La mission des Européens se compliquait davantage qu’ils étaient perçus, à tort peut-être, par une bonne partie de l’opinion publique et des médias, comme partisans des Frères. Amr Hachem Rabie, politologue au Centre des Etudes Politiques et Stratégiques (CEPS) d’Al-Ahram, estime que les missions européennes n’étaient guère motivées par une volonté de médiation : « Ashton a été dépêchée en Egypte par Washington, après l’échec de la mission de son émissaire, comme une tentative d’exercer des pressions sur les nouveaux dirigeants, afin de sauver le régime des Frères ». Une complémentarité de rôles se tissait alors entre Bruxelles et Washington. Les démarches européennes se faisaient parallèlement avec pressions américaines sur l’armée égyptienne.
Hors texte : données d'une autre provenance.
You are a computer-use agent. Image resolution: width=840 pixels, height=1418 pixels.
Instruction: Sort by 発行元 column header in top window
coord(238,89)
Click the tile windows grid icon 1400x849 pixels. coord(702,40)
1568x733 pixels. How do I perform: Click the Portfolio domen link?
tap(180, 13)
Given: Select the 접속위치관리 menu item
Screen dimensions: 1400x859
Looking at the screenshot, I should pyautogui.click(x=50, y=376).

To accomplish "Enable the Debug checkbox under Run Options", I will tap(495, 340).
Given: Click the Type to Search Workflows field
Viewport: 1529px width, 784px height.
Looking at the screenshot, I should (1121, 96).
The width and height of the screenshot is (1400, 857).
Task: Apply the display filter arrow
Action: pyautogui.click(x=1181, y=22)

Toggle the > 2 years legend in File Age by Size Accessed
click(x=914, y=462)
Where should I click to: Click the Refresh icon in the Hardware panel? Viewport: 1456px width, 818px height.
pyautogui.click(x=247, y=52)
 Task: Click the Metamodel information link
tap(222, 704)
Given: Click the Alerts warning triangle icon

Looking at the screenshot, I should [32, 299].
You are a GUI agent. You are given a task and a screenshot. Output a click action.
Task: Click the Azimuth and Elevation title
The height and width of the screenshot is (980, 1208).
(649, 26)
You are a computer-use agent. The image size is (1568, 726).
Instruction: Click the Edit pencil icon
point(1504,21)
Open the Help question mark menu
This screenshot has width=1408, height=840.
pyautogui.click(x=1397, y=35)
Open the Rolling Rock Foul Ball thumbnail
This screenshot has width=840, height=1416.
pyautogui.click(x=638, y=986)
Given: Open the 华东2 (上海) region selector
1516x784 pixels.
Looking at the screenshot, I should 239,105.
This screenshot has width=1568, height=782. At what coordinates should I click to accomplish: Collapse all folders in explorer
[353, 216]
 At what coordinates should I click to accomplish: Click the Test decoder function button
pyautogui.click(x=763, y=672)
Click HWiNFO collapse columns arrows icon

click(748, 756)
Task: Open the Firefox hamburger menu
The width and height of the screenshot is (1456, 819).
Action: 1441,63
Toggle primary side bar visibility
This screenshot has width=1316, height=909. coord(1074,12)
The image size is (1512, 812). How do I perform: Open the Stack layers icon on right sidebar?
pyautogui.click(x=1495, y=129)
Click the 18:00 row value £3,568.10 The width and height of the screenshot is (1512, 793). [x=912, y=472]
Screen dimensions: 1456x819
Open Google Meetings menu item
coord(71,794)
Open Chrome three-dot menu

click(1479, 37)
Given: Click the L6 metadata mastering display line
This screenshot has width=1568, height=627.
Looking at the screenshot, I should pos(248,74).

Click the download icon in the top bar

Même avis partagé par le politologue Yousri Al-Azabawy, qui pense que « l’Europe est sur la même onde que les Américains et qu’elle adopte les grandes lignes de la politique américaine au Proche-Orient ». Selon certains, lors de la première visite, Ashton a pris l’initiative de libérer le président destitué. Dans la seconde, elle cherchait à garantir le retour de la confrérie à la vie politique. Elle parlait de « la nécessité d’un processus inclusif de transition qui prend en compte toutes les forces politiques, dont les Frères musulmans ».
Mais les tentatives de forger une nouvelle place pour la confrérie n’ont vraiment pas trouvé d’échos chez les deux parties. L’échec de la mission d’Ashton est dû, comme l’explique Amani Al-Tawil, politologue, « à l’entêtement des Frères musulmans quant à ne pas se lancer dans un dialogue et à la poursuite des actes de violence ». L’intense médiation arabe, menée par l’Arabie saoudite, les Emirats et le Koweït, avec des pays européens, a marqué la troisième visite d’Ashton en août dernier.
« L’émissaire européenne a changé de ton et de discours, affichant une sorte de détachement vis-à-vis des Frères. Elle a transmis un message implicite aux frères en affirmant que ce qui compte est d’achever au plus vite la période de transition », dit Azabawy. Pour Al-Tawil, des raisons internes poussent aussi les Européens à mener cette médiation. « L’instabilité en Egypte préoccupe l’UE, et tout trouble, notamment en Afrique du Nord, pourrait conduire à un exode massif de millions de personnes à travers la Méditerranée, ce qui présenterait un grand défi pour l’Europe », conclut-il.